The new ESA system was designed to give greater support to people judged able to return to some form of work. A revised fitness-for-work test, known as a work capability assessment, was introduced at the same time for all new claimants, which aimed to discover what people could do rather than what they could not.
There are 2.2 million people on incapacity benefit and 136,800 now on the new ESA, costing a total of £14bn in 2009-10. However, campaigners believe the new system is flawed. Laura Weir, of the Multiple Sclerosis Society, said: "Under this assessment system, more and more people are being found 'fit to work' when in fact they are living with severe health symptoms and disabilities.
"The assessment needs to be independently reviewed to take into consideration long-term, fluctuating conditions with 'hidden' symptoms that are being overlooked, such as fatigue and pain. We need better-trained staff carrying out these assessments, who are aware of the complex nature of conditions like MS, and more exemptions for people with the most severe symptoms."
A spokeswoman for Citizens Advice Bureau said: "We have grave concerns about how the work capability assessment for the ESA is working. We have seen cases where medical evidence has not been taken into account. Seriously ill and disabled people are being found fit for work."

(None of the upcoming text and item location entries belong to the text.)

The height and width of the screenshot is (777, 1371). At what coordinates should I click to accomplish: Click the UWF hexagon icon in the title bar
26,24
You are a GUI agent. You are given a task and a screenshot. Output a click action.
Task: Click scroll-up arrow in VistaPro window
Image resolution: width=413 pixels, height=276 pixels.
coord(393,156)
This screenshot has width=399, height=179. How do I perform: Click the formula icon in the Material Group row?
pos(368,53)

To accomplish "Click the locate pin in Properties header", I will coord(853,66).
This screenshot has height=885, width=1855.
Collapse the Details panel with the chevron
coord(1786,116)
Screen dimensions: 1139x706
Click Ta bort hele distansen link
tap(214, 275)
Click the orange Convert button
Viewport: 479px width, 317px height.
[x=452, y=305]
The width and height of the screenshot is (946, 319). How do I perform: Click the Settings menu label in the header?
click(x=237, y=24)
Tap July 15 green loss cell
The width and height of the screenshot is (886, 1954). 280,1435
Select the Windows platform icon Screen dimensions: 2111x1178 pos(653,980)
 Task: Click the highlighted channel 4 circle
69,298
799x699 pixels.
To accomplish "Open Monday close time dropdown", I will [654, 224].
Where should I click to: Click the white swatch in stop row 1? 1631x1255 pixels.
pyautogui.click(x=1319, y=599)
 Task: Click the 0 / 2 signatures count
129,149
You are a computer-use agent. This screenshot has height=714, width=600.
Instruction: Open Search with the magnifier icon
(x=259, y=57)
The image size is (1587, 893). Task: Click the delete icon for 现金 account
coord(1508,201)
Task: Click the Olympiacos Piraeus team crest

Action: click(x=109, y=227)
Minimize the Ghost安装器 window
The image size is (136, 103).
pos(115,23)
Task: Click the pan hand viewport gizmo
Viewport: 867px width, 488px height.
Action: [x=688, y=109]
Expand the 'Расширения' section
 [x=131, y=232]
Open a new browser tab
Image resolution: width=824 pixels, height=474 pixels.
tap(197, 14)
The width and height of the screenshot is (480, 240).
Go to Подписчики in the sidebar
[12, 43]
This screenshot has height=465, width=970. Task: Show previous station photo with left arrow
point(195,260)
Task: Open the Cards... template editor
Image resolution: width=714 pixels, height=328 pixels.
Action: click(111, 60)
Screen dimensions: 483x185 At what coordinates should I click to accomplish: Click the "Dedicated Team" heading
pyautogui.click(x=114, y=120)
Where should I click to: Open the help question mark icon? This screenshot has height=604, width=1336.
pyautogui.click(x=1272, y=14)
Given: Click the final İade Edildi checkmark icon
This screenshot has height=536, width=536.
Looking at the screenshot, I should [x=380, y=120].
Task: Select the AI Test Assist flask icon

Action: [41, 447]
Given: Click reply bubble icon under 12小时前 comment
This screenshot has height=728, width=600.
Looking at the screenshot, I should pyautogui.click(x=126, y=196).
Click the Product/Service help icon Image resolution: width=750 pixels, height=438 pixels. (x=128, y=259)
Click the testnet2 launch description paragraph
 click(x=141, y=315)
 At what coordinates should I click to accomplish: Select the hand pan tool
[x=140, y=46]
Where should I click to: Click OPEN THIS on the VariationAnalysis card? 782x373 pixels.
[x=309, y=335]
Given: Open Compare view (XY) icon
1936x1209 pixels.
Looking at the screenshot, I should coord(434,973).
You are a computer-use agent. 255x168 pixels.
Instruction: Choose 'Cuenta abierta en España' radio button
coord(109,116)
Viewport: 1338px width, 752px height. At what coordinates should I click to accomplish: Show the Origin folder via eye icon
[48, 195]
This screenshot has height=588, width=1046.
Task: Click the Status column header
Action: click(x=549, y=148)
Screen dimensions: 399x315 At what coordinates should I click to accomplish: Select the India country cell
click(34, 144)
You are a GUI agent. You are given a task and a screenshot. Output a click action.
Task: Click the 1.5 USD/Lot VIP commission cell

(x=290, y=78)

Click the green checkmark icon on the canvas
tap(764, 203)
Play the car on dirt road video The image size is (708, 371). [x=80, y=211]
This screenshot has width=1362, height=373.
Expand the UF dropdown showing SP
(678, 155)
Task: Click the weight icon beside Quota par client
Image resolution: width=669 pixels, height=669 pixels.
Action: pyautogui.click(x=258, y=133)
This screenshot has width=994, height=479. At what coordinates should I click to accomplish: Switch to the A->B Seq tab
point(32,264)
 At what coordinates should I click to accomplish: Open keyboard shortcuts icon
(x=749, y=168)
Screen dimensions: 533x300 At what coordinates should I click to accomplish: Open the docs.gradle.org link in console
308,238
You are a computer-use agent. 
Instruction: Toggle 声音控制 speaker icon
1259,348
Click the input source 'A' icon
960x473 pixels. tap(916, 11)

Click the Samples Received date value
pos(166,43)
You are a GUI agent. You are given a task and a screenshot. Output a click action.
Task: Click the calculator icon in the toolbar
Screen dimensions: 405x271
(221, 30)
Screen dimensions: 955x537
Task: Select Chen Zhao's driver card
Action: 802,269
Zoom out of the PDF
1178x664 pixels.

Case study: 'After the medical I burst into tears as I was so relieved'
Andy Grantham, 38, of Worthing, West Sussex, was diagnosed with Multiple Sclerosis in November 2006 and has not worked since October 2008. He was turned down for the ESA in February 2009 before having the decision overturned on appeal.
I applaud the idea behind the ESA but I deplore the way it is being implemented. It has been scientifically proven that people who work and have purpose are the ones do better in all sorts of ways. The ones who sit at home doing nothing get depressed and go down hill really quickly. But the way they have brought this in leaves a really nasty taste in my mouth. It really is skewed in the Government's favour to take money from people in very difficult circumstances in order to cut costs. The questions at the medical were very vague and the healthcare professional seemed to have no experience of MS. When I won my appeal I pushed my wheelchair out of the tribunal and burst into tears because I was so relieved. It is really not like me to cry so it just shows the sort of emotional stress I was under.